Material supplied:
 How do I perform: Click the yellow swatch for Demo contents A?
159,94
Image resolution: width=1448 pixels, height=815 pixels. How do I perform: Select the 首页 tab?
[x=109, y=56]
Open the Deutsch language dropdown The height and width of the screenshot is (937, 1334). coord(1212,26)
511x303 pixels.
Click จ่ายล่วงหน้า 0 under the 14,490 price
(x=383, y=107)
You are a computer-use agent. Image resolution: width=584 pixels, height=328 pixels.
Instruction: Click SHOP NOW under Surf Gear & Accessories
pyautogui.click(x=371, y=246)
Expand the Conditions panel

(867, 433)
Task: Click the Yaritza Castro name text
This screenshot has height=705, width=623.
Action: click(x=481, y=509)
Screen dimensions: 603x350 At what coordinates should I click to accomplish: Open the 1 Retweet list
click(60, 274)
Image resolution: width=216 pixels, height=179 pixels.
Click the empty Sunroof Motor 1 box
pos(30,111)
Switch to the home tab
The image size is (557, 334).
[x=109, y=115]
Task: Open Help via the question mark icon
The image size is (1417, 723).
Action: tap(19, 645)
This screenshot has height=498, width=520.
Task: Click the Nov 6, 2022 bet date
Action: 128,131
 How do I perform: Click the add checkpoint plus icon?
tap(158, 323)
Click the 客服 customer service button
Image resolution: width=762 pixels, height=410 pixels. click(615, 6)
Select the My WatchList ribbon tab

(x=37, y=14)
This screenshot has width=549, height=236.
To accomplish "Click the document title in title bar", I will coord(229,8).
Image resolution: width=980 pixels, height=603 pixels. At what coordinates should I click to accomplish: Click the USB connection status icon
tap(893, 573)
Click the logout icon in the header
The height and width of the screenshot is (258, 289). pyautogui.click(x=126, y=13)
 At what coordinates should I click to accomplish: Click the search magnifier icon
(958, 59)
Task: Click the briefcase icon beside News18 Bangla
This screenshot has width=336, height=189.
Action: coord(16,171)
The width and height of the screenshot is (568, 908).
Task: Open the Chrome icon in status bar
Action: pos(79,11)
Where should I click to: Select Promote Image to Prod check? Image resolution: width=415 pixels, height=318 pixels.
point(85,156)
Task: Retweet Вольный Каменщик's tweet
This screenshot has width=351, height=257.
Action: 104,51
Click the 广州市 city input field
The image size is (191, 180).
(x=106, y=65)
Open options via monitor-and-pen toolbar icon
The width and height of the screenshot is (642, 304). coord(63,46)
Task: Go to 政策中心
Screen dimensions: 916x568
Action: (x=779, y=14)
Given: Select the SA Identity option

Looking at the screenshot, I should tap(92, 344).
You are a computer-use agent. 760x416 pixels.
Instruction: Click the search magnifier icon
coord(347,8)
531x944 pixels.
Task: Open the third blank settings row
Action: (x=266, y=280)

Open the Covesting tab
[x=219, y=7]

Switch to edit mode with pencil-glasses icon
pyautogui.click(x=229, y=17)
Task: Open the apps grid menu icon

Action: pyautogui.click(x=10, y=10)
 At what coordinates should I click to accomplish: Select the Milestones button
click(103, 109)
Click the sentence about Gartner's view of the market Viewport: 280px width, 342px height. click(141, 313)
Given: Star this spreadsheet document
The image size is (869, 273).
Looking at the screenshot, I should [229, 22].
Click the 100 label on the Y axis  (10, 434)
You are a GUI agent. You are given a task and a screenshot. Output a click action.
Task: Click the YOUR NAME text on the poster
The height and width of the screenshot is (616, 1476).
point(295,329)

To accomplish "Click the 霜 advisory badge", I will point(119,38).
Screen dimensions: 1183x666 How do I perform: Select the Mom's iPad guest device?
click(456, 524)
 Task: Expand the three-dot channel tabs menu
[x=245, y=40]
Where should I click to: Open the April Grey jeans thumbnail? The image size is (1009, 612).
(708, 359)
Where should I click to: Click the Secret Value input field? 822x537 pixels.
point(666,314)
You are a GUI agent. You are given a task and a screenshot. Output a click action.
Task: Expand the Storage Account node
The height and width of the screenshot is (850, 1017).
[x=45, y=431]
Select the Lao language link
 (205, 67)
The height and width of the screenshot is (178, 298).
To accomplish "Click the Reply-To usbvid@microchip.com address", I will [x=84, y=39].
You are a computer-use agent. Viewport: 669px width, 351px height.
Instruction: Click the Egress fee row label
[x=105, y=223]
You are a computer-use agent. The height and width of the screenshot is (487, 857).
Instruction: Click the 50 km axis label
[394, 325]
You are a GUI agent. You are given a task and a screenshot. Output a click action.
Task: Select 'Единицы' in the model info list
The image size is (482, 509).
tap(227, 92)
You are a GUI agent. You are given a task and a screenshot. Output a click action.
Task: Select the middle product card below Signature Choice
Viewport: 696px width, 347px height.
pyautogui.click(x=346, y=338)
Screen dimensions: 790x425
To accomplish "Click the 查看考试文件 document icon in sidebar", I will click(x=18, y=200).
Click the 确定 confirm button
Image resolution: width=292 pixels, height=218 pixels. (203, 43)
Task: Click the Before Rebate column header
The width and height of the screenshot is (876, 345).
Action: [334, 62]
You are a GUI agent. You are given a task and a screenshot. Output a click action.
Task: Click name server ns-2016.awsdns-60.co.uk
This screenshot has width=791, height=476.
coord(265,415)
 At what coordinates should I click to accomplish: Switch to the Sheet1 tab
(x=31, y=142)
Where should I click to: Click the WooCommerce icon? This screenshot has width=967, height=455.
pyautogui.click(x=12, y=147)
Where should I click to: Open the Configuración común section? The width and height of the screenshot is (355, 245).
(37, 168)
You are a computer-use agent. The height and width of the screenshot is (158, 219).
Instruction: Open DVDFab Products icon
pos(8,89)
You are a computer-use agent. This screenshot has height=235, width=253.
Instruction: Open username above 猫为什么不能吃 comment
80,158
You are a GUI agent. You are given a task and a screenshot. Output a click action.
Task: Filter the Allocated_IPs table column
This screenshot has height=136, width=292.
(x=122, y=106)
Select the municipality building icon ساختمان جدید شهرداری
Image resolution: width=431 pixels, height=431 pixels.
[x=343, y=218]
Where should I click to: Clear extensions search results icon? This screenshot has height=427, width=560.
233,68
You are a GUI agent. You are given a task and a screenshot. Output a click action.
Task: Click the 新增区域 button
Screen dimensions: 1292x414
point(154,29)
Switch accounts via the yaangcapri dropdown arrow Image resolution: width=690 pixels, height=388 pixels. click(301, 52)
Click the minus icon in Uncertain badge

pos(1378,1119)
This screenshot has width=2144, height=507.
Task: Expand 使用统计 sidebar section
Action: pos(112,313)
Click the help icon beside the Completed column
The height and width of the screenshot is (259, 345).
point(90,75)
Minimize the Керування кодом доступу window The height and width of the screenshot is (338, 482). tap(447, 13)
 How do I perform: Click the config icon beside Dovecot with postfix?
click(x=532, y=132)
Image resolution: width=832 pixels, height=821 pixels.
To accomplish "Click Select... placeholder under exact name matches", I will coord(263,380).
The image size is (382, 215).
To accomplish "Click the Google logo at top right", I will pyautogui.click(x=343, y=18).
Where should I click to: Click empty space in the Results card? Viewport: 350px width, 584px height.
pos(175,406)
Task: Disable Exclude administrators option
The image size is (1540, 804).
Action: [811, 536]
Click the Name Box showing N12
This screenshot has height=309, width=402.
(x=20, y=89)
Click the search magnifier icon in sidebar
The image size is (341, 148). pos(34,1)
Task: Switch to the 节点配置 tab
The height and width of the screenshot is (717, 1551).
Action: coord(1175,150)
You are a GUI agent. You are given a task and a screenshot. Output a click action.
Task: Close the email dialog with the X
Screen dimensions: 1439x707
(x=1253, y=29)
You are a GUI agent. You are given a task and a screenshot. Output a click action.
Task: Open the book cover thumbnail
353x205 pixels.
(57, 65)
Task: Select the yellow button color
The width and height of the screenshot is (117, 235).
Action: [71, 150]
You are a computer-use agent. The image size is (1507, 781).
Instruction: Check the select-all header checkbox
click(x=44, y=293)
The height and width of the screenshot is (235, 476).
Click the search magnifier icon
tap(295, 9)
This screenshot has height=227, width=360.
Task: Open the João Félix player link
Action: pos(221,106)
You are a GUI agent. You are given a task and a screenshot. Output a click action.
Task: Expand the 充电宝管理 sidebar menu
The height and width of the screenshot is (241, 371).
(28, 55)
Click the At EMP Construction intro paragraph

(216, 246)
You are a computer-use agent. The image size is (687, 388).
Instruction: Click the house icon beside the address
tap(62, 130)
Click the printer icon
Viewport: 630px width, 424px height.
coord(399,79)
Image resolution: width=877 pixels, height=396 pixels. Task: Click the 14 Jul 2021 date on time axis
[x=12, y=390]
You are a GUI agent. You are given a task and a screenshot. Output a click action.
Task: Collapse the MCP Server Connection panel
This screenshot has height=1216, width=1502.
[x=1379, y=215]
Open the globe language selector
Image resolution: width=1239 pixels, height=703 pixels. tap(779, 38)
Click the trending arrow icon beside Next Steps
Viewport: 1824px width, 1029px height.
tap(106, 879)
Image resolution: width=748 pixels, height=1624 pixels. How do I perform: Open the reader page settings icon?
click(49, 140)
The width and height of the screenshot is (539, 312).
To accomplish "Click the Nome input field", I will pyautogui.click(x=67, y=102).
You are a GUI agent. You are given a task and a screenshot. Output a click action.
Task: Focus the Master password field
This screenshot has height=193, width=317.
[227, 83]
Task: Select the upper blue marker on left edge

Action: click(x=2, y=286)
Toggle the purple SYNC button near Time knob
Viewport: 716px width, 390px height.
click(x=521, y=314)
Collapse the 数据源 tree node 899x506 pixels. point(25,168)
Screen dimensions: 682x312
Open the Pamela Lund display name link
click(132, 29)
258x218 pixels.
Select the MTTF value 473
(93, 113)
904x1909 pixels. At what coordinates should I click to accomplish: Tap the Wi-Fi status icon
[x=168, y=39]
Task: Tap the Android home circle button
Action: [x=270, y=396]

Try it:
Output the records above exactly, from their first line through the line that contains "This screenshot has width=549, height=236.", and add nothing.

Exercise response:
 How do I perform: Click the yellow swatch for Demo contents A?
159,94
Image resolution: width=1448 pixels, height=815 pixels. How do I perform: Select the 首页 tab?
[x=109, y=56]
Open the Deutsch language dropdown The height and width of the screenshot is (937, 1334). coord(1212,26)
511x303 pixels.
Click จ่ายล่วงหน้า 0 under the 14,490 price
(x=383, y=107)
You are a computer-use agent. Image resolution: width=584 pixels, height=328 pixels.
Instruction: Click SHOP NOW under Surf Gear & Accessories
pyautogui.click(x=371, y=246)
Expand the Conditions panel

(867, 433)
Task: Click the Yaritza Castro name text
This screenshot has height=705, width=623.
Action: click(x=481, y=509)
Screen dimensions: 603x350 At what coordinates should I click to accomplish: Open the 1 Retweet list
click(60, 274)
Image resolution: width=216 pixels, height=179 pixels.
Click the empty Sunroof Motor 1 box
pos(30,111)
Switch to the home tab
The image size is (557, 334).
[x=109, y=115]
Task: Open Help via the question mark icon
The image size is (1417, 723).
Action: tap(19, 645)
This screenshot has height=498, width=520.
Task: Click the Nov 6, 2022 bet date
Action: 128,131
 How do I perform: Click the add checkpoint plus icon?
tap(158, 323)
Click the 客服 customer service button
Image resolution: width=762 pixels, height=410 pixels. click(615, 6)
Select the My WatchList ribbon tab

(x=37, y=14)
This screenshot has width=549, height=236.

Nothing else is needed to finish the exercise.